Introduction: Alzheimer's disease (AD) is a continuum with neuropathologies manifesting years before clinical symptoms; thus, AD research is attempting to identify more disease-modifying approaches to test treatments administered before full disease expression. Designing such trials in cognitively normal elderly individuals poses unique challenges.
Methods: The TOMMORROW study was a phase 3 double-blind, parallel-group study designed to support qualification of a novel genetic biomarker risk assignment algorithm (BRAA) and to assess efficacy and safety of low-dose pioglitazone to delay onset of mild cognitive impairment due to AD. Eligible participants were stratified based on the BRAA (using rs 10524523 genotype, genotype, and age), with high-risk individuals receiving low-dose pioglitazone or placebo and low-risk individuals receiving placebo. The primary endpoint was time to the event of mild cognitive impairment due to AD. The primary objectives were to compare the primary endpoint between high- and low-risk placebo groups (for BRAA qualification) and between high-risk pioglitazone and high-risk placebo groups (for pioglitazone efficacy). Approximately 300 individuals were also asked to participate in a volumetric magnetic resonance imaging substudy at selected sites.
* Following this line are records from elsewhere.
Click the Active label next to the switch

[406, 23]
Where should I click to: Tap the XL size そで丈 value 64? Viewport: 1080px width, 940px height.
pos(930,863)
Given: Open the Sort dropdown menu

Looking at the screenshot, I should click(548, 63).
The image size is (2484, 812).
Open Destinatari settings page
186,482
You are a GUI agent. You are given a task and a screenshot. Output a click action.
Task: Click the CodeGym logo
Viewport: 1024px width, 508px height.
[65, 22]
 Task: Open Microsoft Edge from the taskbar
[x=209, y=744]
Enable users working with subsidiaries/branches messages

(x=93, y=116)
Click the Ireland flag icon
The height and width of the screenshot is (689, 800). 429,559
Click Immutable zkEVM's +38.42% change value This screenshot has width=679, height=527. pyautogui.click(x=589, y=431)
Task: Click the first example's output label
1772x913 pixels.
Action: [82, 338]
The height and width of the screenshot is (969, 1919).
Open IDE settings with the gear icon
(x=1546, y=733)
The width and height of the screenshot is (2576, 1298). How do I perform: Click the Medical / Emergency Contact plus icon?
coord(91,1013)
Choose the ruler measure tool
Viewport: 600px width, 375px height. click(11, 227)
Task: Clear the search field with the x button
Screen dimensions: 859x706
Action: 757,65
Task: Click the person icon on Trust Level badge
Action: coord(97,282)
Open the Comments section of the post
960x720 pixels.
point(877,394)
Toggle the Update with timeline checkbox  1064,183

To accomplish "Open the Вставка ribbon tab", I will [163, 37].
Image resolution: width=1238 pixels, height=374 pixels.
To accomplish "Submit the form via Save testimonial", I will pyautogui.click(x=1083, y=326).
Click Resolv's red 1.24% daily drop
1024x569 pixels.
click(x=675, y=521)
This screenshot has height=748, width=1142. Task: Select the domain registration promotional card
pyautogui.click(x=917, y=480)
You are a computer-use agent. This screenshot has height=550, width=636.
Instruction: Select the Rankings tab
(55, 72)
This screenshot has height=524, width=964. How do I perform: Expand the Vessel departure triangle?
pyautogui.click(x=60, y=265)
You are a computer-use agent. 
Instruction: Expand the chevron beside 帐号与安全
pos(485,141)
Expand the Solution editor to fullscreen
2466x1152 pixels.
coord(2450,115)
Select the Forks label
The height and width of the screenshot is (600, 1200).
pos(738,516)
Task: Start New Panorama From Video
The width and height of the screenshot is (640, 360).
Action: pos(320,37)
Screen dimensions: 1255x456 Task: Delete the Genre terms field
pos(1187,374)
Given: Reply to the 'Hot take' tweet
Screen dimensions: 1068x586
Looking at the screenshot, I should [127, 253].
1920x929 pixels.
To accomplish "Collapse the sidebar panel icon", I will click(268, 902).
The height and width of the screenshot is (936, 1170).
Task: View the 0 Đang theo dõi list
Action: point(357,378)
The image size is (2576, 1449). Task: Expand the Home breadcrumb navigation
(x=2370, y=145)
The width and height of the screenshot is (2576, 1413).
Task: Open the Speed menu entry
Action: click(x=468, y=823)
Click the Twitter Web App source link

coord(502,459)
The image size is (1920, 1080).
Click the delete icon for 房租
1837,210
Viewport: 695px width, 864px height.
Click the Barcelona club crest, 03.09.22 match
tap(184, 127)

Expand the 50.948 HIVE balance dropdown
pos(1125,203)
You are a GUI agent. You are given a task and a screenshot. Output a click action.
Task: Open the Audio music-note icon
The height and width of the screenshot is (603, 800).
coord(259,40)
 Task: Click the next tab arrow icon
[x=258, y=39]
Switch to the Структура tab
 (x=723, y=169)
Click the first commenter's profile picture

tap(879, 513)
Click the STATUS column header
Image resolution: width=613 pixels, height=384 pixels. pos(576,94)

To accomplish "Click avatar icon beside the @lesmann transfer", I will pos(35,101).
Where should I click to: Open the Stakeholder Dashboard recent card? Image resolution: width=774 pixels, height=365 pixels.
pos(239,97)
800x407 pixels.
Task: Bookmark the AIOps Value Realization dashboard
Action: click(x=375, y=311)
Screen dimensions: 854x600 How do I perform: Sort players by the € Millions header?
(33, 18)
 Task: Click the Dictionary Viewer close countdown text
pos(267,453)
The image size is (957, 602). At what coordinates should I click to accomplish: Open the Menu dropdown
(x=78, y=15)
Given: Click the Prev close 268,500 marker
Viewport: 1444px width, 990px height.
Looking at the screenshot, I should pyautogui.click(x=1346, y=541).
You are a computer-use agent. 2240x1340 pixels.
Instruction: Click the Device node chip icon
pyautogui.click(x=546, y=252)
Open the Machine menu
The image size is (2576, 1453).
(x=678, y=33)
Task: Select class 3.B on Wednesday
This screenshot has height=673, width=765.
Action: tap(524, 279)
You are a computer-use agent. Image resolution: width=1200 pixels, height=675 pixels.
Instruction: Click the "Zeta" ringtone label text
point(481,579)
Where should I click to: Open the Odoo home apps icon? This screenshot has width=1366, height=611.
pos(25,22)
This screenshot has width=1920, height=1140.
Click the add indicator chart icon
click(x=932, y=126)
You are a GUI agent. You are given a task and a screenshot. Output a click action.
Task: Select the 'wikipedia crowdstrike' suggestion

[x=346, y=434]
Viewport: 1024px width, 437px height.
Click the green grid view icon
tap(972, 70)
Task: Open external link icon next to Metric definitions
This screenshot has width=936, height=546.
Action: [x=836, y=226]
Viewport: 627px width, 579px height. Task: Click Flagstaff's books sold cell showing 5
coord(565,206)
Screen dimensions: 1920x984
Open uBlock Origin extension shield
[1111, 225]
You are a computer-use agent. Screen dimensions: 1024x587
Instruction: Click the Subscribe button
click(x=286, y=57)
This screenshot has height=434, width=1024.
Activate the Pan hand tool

Results: The focus of this paper is on the design of the study; study results will be presented in a separate paper.
Discussion: The design of the TOMMORROW study addressed many key challenges to conducting a dual-objective phase 3 pivotal AD clinical trial in presymptomatic individuals. Experiences from planning and executing the TOMMORROW study may benefit future AD prevention/delay-of-onset trials.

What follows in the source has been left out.